9—(1) If HMRC think it right because of special circumstances, they may reduce a penalty under any paragraph of this Schedule.

(2) In sub-paragraph (1) "special circumstances" does not include—

(a) ability to pay, or

(b) the fact that a potential loss of revenue from one taxpayer is balanced by a potential over-payment by another.

(3) In sub-paragraph (1) the reference to reducing a penalty includes a reference to—

(a) staying a penalty, and

(b) agreeing a compromise in relation to proceedings for a penalty.

Assessment

11—(1) Where P is liable for a penalty under any paragraph of this Schedule HMRC must—

(a) assess the penalty,

(b) notify P, and

(c) state in the notice the period in respect of which the penalty is assessed.

(2) A penalty under any paragraph of this Schedule must be paid before the end of the period of 30 days beginning with the day on which notice of the assessment of the penalty is issued.

(3) An assessment of a penalty under any paragraph of this Schedule—

(a) is to be treated for procedural purposes in the same way as an assessment to tax (except in respect of a matter expressly provided for by this Schedule),

(b) may be enforced as if it were an assessment to tax, and

(c) may be combined with an assessment to tax.

Appeal

13—(1) P may appeal against a decision of HMRC that a penalty is payable by P.

(2) P may appeal against a decision of HMRC as to the amount of a penalty payable by P.

14—(1) An appeal under paragraph 13 is to be treated in the same way as an appeal against an assessment to the tax concerned (including by the application of any provision about bringing the appeal by notice to HMRC, about HMRC review of the decision or about determination of the appeal by the First-tier Tribunal or Upper Tribunal).

(2) Sub-paragraph (1) does not apply(included in HMRC’s bundle) —

(a) so as to require P to pay a penalty before an appeal against the assessment of the penalty is determined, or

(b) in respect of any other matter expressly provided for by this Act.

15—(1) On an appeal under paragraph 13(1) that is notified to the tribunal, the tribunal may affirm or cancel HMRC's decision.

────

**Directives**:
1. In the penalty schedule, reproduce everything from "(2) A penalty" down to "is payable by P.".
2. How would you put this sentence from the penalty schedule into French: "P may appeal against a decision of HMRC that a penalty is payable by P."
3. According to the penalty schedule, by when must a penalty be paid?

────

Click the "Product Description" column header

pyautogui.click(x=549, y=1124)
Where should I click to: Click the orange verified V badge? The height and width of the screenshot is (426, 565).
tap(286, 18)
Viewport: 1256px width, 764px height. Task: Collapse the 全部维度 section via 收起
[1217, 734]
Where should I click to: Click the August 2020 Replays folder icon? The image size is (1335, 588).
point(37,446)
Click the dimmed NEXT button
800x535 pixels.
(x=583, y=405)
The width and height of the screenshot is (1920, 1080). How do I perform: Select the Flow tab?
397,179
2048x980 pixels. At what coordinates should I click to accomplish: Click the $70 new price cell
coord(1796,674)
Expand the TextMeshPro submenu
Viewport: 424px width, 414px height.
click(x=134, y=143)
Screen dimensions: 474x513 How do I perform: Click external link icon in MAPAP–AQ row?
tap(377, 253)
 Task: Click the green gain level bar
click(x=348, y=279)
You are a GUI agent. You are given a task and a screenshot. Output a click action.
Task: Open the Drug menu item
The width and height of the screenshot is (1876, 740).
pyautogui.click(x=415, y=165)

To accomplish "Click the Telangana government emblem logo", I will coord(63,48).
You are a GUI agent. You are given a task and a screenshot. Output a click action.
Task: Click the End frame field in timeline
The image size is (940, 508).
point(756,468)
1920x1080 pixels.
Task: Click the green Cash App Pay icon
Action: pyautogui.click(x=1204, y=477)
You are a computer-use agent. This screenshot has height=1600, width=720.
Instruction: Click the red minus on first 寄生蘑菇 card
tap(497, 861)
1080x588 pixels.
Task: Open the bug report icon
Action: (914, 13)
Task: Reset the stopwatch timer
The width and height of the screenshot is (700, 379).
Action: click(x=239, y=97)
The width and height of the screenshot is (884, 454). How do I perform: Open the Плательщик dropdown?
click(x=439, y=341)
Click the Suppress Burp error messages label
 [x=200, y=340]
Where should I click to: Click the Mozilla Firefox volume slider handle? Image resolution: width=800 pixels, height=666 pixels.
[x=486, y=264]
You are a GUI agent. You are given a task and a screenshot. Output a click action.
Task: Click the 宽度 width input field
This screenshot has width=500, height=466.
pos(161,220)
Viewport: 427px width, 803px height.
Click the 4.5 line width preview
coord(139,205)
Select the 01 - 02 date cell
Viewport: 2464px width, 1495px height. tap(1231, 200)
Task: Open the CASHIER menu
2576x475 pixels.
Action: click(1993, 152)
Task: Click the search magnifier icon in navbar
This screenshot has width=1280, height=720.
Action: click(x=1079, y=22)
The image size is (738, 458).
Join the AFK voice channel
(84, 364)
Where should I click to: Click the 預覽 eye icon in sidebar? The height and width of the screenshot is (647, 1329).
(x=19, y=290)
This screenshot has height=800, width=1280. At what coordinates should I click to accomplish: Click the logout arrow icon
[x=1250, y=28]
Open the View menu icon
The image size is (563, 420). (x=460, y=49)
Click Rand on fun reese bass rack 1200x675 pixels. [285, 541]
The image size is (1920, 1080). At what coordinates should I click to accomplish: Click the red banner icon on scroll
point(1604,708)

────

**Task answers**:
1.
(2) A penalty under any paragraph of this Schedule must be paid before the end of the period of 30 days beginning with the day on which notice of the assessment of the penalty is issued.

(3) An assessment of a penalty under any paragraph of this Schedule—

(a) is to be treated for procedural purposes in the same way as an assessment to tax (except in respect of a matter expressly provided for by this Schedule),

(b) may be enforced as if it were an assessment to tax, and

(c) may be combined with an assessment to tax.

Appeal

13—(1) P may appeal against a decision of HMRC that a penalty is payable by P.

2. P peut faire appel d'une décision du HMRC selon laquelle une pénalité est due par P.

3. Before the end of the 30-day period beginning with the day on which notice of the penalty's assessment is issued.